** START TASK MATERIAL **

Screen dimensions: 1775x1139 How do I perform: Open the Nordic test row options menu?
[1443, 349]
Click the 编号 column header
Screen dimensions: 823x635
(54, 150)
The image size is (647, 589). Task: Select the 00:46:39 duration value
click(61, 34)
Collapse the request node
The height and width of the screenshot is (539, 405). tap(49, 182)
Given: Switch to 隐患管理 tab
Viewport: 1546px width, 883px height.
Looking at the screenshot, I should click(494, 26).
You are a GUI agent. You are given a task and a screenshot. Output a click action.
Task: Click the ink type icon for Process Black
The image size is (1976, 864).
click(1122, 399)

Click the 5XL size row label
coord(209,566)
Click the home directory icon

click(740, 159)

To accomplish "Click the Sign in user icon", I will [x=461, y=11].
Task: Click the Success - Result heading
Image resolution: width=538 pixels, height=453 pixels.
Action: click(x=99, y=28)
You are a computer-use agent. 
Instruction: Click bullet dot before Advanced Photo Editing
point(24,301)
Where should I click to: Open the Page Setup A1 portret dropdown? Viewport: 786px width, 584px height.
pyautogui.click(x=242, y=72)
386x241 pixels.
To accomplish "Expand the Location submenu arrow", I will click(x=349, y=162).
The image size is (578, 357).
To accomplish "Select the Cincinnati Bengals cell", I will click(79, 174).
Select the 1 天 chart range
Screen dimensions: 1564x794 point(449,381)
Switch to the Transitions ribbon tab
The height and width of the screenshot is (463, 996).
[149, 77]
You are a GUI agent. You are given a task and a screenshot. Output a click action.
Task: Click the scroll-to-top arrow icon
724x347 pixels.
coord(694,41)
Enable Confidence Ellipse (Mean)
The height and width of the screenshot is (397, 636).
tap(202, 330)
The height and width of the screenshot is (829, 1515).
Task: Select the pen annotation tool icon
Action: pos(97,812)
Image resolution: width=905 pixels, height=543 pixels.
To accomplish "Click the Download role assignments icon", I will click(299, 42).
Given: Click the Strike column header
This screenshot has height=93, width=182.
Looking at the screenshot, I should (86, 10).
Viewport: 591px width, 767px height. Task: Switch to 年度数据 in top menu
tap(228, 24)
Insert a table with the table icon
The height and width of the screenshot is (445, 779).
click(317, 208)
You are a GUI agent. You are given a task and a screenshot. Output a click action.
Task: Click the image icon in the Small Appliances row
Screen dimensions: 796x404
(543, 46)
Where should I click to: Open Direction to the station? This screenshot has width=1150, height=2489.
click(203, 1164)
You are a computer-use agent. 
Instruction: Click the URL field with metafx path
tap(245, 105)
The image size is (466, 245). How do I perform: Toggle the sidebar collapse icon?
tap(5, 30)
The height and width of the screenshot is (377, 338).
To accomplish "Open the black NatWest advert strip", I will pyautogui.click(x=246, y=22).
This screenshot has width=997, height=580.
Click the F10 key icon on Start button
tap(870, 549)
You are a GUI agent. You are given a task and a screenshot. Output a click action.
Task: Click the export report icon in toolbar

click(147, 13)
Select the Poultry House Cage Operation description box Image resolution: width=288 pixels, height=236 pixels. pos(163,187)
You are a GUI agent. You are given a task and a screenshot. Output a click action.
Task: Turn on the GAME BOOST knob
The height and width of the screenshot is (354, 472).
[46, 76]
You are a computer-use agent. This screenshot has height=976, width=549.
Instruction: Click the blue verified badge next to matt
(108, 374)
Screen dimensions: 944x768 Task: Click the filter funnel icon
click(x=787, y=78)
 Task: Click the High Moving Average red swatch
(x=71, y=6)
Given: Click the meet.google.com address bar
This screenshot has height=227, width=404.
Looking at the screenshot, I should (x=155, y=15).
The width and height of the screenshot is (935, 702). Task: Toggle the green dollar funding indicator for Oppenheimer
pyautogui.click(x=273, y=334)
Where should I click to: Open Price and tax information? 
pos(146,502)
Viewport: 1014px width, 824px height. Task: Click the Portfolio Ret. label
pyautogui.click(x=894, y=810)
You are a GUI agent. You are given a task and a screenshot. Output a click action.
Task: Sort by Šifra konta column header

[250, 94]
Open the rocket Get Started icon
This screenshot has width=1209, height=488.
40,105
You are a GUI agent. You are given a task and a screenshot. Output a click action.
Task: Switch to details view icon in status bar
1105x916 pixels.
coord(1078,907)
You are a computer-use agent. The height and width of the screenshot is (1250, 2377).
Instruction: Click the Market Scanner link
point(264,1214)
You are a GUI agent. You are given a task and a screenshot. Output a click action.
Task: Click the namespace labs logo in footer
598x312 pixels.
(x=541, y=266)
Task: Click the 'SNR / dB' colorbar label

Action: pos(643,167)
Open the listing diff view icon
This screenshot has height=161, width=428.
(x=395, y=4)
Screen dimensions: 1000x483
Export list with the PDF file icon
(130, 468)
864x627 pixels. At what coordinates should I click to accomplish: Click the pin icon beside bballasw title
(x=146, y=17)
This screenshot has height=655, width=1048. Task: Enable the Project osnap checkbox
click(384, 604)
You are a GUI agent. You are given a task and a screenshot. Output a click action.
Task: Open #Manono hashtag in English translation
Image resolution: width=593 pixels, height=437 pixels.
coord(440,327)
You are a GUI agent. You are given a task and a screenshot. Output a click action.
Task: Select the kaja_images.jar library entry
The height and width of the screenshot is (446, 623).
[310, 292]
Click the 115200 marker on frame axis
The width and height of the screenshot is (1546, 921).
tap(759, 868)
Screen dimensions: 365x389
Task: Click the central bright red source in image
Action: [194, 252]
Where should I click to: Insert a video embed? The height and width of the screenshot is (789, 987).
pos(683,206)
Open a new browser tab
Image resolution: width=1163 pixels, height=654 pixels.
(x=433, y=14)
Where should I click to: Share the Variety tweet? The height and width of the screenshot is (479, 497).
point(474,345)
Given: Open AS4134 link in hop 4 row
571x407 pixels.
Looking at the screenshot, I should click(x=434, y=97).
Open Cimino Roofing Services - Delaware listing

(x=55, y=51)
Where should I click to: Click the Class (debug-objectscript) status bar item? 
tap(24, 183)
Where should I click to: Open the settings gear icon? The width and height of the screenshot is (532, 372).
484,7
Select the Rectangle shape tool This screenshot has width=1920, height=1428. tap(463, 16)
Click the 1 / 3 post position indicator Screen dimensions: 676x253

** END TASK MATERIAL **

**AIM**. Rescale the entries beginning at the line that contains "Open the listing diff view icon" and ending after the line that contains "coord(440,327)", reproducing every line, requests included. Multiply each coordinate in the answers by 1.85 and round it to a whole number, with halves rounded up, while leaving every other number unchanged.

**CORRECT ANSWER**.
Open the listing diff view icon
This screenshot has height=161, width=428.
(x=731, y=7)
Screen dimensions: 1000x483
Export list with the PDF file icon
(241, 866)
864x627 pixels. At what coordinates should I click to accomplish: Click the pin icon beside bballasw title
(x=270, y=31)
This screenshot has height=655, width=1048. Task: Enable the Project osnap checkbox
click(710, 1117)
You are a GUI agent. You are given a task and a screenshot. Output a click action.
Task: Open #Manono hashtag in English translation
Image resolution: width=593 pixels, height=437 pixels.
coord(814,605)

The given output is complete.